Major obstetric haemorrhage of 2000 ml or greater: a clinical audit.
O'Sullivan J., Mansfield R., Talbot R., Cairns AE.
Haemorrhage remains a leading cause of maternal death. We conducted an audit to identify strategies to improve the management at our local NHS Trust. A data collection form was based on our local guideline. A coded database search was conducted for all deliveries where the estimated blood loss was ≥2000 ml (from June 1 2015 to December 31 2015), returning 68 search results (13.7/1000 births). Fifty-six records were included. Poor compliance (<75%) was seen in some key areas including the major obstetric haemorrhage (MOH) call activation (52%), the presence of an anaesthetic consultant (63%) and tranexamic acid administration (46%).
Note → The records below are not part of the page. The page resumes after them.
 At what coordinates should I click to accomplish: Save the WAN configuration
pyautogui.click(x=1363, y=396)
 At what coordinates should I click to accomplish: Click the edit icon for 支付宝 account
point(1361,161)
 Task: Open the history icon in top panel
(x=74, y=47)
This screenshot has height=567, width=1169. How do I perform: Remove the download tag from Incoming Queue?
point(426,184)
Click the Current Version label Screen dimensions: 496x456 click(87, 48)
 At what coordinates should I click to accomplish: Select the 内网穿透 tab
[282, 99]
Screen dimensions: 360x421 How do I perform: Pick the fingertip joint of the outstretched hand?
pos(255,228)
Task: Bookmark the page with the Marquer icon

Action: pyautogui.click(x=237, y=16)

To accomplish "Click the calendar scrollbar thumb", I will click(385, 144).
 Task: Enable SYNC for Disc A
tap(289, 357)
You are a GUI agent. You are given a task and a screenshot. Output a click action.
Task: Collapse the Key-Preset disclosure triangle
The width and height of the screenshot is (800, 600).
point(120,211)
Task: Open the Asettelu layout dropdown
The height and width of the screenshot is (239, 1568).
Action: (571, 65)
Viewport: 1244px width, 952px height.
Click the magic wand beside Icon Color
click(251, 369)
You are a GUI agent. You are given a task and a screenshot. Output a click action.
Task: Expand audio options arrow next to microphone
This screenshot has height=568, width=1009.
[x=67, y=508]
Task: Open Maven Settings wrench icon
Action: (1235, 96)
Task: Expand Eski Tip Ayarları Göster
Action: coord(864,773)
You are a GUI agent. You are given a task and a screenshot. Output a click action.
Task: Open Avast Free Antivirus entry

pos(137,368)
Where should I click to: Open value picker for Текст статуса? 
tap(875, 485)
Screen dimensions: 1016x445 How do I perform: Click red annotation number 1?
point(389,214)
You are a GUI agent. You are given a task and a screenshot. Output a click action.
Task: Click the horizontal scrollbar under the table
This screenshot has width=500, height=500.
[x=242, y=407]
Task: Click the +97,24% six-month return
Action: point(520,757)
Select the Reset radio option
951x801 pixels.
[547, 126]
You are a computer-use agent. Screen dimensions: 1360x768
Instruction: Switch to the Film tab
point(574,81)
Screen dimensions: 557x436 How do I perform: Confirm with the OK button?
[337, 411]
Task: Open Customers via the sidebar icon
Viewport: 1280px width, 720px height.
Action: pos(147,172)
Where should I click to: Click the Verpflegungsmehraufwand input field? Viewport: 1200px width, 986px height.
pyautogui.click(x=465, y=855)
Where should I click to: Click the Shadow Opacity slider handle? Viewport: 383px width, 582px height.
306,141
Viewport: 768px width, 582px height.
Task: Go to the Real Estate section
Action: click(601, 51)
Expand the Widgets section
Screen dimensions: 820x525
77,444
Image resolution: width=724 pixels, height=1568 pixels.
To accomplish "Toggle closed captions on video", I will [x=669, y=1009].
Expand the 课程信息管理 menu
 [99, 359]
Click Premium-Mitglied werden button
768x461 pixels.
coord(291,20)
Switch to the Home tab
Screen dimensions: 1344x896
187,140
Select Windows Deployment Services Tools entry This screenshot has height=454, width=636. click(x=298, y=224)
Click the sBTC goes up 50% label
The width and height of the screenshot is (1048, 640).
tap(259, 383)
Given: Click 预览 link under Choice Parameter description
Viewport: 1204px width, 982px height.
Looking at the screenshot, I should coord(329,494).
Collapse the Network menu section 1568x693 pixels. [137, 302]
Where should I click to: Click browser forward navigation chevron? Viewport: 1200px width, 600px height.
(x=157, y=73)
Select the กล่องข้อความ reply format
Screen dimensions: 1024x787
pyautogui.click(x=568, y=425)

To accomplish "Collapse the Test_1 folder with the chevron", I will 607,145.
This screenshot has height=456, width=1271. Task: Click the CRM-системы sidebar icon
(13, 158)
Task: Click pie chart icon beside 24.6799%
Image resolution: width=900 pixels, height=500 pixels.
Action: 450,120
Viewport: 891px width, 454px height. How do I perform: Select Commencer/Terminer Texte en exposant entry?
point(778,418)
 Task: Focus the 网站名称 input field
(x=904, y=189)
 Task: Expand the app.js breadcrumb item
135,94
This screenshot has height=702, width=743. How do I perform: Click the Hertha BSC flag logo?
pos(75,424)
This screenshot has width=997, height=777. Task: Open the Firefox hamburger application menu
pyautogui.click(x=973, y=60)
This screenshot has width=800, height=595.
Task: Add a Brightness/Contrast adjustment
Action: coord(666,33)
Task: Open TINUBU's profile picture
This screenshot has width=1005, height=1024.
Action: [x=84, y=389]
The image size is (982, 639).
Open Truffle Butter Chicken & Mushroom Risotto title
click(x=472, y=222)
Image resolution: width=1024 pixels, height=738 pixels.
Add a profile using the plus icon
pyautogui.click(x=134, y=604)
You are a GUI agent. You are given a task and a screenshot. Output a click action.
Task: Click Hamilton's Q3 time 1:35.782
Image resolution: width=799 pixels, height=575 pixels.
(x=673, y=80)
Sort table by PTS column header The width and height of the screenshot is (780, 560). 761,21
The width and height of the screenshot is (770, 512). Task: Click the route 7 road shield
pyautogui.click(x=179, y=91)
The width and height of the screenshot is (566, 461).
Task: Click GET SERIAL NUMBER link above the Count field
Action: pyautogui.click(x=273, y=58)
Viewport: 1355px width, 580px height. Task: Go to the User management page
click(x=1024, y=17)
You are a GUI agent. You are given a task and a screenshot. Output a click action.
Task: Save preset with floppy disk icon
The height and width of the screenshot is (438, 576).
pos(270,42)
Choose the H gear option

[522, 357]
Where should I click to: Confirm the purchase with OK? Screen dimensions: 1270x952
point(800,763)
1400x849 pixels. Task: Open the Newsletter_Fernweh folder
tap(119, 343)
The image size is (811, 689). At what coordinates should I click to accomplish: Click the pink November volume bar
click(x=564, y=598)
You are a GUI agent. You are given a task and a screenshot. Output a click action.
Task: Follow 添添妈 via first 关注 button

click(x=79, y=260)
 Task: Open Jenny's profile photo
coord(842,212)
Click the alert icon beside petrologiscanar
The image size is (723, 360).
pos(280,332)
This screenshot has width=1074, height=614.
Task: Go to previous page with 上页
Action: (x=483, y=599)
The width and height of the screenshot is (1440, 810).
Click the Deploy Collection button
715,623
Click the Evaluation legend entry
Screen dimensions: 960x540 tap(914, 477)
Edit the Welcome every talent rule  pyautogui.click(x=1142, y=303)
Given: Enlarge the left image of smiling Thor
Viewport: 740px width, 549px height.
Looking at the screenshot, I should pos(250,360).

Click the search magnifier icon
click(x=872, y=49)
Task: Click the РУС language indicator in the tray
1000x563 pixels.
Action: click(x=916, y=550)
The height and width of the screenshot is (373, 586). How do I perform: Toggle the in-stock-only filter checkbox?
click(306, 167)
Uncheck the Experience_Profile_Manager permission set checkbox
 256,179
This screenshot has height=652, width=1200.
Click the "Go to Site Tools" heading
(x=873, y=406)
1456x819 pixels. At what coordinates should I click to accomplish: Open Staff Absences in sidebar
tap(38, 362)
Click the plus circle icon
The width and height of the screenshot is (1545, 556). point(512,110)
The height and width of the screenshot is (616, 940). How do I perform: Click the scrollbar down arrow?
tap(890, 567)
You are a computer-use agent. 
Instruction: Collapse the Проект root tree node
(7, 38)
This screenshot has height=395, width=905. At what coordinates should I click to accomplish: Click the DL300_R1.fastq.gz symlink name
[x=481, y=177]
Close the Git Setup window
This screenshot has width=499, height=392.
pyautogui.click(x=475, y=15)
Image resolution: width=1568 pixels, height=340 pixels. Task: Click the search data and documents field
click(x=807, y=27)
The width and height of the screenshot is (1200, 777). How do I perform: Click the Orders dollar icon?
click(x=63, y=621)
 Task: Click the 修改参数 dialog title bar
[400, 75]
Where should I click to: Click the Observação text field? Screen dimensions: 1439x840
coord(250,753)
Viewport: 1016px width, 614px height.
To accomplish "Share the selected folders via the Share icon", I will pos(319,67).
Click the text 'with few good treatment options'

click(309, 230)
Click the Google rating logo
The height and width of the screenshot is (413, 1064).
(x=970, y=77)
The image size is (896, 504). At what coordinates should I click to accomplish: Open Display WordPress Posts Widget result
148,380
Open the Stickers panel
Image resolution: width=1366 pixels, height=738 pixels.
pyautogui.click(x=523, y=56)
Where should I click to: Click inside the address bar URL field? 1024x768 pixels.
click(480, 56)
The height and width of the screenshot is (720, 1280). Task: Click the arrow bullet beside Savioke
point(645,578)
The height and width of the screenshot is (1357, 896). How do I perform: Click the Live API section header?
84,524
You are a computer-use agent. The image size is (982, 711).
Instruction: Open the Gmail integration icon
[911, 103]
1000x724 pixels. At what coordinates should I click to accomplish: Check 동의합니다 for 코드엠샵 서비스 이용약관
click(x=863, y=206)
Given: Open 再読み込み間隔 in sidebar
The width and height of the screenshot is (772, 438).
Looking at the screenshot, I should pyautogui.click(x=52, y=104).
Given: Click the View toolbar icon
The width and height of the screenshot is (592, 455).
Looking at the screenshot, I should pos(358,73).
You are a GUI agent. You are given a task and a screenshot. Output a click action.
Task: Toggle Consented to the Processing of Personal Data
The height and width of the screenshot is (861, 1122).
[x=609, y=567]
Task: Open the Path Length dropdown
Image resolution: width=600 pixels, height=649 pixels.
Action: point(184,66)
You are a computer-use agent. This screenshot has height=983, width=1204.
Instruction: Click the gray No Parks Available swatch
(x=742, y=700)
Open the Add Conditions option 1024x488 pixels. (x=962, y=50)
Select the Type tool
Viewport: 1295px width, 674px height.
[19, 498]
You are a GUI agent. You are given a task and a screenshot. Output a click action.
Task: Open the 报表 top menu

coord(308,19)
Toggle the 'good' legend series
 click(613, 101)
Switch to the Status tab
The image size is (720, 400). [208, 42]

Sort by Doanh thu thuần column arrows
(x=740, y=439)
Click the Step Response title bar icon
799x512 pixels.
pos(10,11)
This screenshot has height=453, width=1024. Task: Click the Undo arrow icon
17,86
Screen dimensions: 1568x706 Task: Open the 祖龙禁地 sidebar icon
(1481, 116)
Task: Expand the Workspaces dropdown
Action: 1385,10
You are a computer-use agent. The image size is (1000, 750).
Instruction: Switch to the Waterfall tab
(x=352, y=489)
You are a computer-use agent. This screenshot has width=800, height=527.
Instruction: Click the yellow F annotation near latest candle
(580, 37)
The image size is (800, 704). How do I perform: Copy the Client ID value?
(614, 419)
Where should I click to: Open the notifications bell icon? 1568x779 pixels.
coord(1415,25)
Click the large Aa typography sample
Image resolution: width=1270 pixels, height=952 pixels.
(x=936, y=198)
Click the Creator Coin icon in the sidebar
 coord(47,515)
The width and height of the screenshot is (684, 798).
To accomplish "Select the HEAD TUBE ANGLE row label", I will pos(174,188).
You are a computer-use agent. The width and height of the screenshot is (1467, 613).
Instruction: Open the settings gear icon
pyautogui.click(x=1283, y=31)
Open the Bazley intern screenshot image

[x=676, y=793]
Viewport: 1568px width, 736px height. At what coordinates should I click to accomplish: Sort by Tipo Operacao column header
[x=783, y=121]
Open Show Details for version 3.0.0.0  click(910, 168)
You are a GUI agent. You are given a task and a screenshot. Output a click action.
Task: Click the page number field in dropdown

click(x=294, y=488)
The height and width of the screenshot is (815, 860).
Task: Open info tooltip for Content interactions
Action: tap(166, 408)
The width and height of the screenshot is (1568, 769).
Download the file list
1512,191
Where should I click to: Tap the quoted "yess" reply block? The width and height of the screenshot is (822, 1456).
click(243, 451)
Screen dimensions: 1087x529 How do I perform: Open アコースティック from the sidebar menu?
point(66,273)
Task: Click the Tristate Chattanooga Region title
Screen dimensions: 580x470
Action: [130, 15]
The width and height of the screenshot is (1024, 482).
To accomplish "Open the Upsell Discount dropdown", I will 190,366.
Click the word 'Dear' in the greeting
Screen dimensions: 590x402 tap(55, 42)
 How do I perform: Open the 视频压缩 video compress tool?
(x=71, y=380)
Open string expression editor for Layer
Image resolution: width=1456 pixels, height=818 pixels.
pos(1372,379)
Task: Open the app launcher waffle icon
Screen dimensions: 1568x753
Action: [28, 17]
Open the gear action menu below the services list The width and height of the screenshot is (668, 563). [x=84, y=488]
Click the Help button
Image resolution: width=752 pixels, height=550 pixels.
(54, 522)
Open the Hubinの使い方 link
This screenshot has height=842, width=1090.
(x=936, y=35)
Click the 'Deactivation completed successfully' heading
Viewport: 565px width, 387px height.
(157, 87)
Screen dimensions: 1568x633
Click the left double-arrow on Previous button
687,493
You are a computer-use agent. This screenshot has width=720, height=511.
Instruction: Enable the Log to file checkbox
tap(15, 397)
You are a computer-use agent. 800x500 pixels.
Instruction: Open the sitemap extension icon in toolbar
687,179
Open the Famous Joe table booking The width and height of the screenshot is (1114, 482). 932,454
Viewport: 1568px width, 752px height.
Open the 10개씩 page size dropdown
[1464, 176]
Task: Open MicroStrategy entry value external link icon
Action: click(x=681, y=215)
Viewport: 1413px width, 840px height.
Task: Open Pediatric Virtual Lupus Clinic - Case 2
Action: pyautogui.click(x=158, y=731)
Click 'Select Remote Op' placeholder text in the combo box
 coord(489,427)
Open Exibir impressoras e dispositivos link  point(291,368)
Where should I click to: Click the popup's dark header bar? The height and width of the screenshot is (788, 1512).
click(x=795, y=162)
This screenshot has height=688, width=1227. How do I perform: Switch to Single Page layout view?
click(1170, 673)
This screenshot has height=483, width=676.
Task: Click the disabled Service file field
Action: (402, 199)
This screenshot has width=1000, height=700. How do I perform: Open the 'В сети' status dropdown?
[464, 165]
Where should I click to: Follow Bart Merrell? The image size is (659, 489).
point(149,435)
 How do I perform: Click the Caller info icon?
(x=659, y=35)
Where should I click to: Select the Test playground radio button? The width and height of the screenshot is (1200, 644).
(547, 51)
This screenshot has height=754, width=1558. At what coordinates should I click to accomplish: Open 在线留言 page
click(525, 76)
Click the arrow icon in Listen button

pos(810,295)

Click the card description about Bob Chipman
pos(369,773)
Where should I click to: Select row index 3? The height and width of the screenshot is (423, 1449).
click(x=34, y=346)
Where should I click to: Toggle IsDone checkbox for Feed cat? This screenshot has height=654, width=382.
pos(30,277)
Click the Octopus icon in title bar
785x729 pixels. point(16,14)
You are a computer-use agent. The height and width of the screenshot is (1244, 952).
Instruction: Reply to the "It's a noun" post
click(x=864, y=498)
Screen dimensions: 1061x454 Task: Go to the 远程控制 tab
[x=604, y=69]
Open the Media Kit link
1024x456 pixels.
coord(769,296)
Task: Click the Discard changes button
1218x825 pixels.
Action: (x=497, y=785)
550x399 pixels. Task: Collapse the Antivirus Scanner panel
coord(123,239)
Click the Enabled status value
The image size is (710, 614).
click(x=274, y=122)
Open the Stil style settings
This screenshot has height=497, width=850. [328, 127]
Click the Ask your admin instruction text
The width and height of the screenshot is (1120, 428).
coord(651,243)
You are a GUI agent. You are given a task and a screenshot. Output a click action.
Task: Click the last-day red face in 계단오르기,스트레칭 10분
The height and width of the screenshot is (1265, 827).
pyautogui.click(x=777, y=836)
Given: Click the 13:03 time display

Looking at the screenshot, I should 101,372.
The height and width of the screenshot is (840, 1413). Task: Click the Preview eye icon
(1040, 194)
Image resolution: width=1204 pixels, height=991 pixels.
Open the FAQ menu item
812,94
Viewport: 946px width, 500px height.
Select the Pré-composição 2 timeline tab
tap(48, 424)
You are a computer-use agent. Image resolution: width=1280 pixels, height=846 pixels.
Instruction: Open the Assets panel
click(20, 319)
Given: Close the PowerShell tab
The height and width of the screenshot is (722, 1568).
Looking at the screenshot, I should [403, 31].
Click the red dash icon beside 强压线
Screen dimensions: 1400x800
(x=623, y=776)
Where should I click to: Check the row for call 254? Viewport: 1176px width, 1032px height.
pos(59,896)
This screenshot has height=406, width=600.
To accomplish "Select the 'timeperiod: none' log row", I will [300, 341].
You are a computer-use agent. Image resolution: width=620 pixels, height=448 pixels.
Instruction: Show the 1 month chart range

Thirty out of 56 cases (54%) were acutely transfused. Women, who were not transfused acutely, appeared to be more likely to need a secondary transfusion if no MOH call had been activated (9/27 (33%) versus 3/29 (10%), p = .052). A key area for improvement was the activation of MOH calls. Following this audit, we adjusted our guideline to make it more clinically useful and staff training sessions were held, including simulation training. Impact statement What is already known on this subject? A postpartum haemorrhage (PPH) is an obstetric emergency. A structured approach is important to optimise the care of the mothers during this dangerous time, and has been shown to reduce the transfusion requirements. However, clinical practice may not adhere to the guideline recommendations. What the results of this study add? With the objective evidence of increased rates of PPH ≥2000 ml at our institution, our work identifying the flaws in management was a critical component of the work to improve the outcomes. This study gives impetus to find innovative ways to improve adherence to guidelines, and inspired an update of our local guideline to improve the applicability and utility. This project suggests a new marker for the adequacy of an acute management (a requirement for secondary blood transfusion without having received an acute transfusion), and raises questions about what constitutes optimum PPH management. What the implications are of these findings for clinical practice and/or further research? The primary and secondary transfusion data raised new questions to investigate in the future: does the involvement of consultants and the escalation of care via the instigation of major haemorrhage protocols improve decision-making and patient outcomes? Does the necessity for a secondary transfusion indicate a suboptimal acute care?